Except one walking block from the park soon-to-be-created, sits Arlington Street Park, at the corner of Arlington and Gordon Street.
The small park provides a playground and full basketball court to its neighborhood, according to Framingham Parks & Recreation.
Last week, the park was packed with neighborhood kids one day and empty the next day.
Jerram said the new Irving Street park, a block away, will “create a usable open space on the Southside using an existing city-owned property that was vacant and being used as a parking lot. The space will be maintained as a park’s property going forward.”
The $100,000 irving Street Park project used a $50,000 state grant and the crowdsourced funds raised in 2019.
“The park is currently under construction under the supervision of Parks and Recreation, ” said Jerram. “They have installed some initial elements already including a stone wall and a row of privacy trees along the back.

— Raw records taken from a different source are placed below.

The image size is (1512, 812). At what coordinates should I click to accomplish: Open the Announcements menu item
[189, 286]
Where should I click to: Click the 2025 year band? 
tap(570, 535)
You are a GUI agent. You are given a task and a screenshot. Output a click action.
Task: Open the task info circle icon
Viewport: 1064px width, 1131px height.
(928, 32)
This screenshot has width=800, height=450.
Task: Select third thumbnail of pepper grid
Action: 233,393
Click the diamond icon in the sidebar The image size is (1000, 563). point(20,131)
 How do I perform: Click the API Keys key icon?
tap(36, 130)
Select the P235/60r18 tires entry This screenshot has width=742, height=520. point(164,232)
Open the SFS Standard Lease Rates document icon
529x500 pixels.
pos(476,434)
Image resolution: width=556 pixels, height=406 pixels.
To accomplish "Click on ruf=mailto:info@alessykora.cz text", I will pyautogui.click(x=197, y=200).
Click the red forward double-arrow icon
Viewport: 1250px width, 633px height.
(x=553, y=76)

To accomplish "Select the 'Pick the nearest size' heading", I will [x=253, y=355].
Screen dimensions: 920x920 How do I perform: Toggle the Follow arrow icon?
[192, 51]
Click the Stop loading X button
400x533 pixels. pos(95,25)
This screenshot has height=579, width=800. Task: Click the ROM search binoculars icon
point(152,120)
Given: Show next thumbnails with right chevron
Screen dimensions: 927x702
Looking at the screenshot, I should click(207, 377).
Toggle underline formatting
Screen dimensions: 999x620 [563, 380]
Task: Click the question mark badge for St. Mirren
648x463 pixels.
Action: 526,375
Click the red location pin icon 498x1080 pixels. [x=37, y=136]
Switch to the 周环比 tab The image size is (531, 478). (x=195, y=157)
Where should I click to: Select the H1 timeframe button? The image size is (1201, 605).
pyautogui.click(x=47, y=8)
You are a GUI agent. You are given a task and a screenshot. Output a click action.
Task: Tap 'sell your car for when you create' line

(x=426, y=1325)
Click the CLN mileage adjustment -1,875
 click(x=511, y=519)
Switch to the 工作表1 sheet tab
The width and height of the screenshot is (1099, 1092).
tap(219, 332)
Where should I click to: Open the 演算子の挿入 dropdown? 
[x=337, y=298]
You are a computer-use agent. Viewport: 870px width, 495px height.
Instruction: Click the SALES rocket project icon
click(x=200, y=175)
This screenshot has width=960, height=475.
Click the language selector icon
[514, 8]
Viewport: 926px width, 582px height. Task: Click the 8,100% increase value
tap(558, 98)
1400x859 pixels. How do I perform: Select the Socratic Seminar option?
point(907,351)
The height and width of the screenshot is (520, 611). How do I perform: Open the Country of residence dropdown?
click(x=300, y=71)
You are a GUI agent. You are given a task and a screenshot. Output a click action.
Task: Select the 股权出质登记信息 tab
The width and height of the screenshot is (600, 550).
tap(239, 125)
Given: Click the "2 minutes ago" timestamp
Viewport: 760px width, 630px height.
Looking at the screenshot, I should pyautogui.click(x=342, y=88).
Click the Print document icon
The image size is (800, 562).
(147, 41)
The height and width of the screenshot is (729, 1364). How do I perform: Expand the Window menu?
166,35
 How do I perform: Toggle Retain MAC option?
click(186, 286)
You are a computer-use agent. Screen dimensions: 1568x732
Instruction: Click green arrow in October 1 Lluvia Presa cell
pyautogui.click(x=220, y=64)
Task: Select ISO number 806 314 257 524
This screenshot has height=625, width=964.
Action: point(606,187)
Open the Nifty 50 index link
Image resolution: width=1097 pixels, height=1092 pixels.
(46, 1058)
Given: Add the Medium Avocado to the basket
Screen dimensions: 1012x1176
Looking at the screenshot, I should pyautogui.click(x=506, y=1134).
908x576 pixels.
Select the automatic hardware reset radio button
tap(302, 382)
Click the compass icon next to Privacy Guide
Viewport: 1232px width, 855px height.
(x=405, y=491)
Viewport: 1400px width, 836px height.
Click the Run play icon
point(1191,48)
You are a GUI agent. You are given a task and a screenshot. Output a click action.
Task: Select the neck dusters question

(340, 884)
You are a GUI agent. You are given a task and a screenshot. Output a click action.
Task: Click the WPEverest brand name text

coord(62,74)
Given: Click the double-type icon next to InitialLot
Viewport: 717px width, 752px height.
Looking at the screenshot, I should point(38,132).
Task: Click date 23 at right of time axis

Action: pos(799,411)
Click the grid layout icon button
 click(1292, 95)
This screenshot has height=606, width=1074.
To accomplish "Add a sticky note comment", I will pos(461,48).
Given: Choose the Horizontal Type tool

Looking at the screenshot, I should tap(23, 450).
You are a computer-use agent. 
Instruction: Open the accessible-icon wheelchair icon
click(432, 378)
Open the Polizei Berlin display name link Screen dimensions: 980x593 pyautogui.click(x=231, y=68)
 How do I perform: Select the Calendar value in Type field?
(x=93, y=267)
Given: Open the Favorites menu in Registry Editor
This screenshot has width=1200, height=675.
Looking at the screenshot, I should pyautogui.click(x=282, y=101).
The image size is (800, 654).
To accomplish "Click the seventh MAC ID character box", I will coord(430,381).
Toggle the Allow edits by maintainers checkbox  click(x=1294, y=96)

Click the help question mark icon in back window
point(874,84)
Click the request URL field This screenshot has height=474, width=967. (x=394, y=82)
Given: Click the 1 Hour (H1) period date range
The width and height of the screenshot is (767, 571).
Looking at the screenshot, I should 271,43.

The project is on track and should be open to residents for use this fall.”
The grant requires the project be completed by the end of 2020, and the target date for the City of Framingham is Fall 2020.
In October 2016, the Town of Ashland began crowdsourcing to create The Corner Spot with the same program the City of Framingham used to create its new park.
Through the Commonwealth Places program, the Town of Ashland met its funding goal of $25,000 to win a matching grant of $25,000 from MassDevelopment. It then turned a 17,000-square-foot vacant lot in downtown Ashland into a large public space featuring seating, landscaping, public performance space and retail space where small businesses will open temporary pop-up store locations to test new business ideas and ventures, that has become a must-visit gathering space for the community.
In Masssachusetts, 69 projects have been funded using the the Commonwealth Places to enhance community life.
Below are samples of some other projects:
- Newton crowdsources $7,500 and received a matching grant to create sidewalk poems that bring art and literature into the daily experience of walking in Newton. Poems were stamped into the concrete sidewalks in Newton’s village centers, around public schools, near local businesses, public parks, and transit stations. Poems take the reader from neighborhood to neighborhood, past numerous poems scattered throughout Newton’s many business districts and neighborhoods.
- Dedham is turning a 1921 elementary school into a state-of-the-art performance center through a $50,000 crowd-sourcing campaign.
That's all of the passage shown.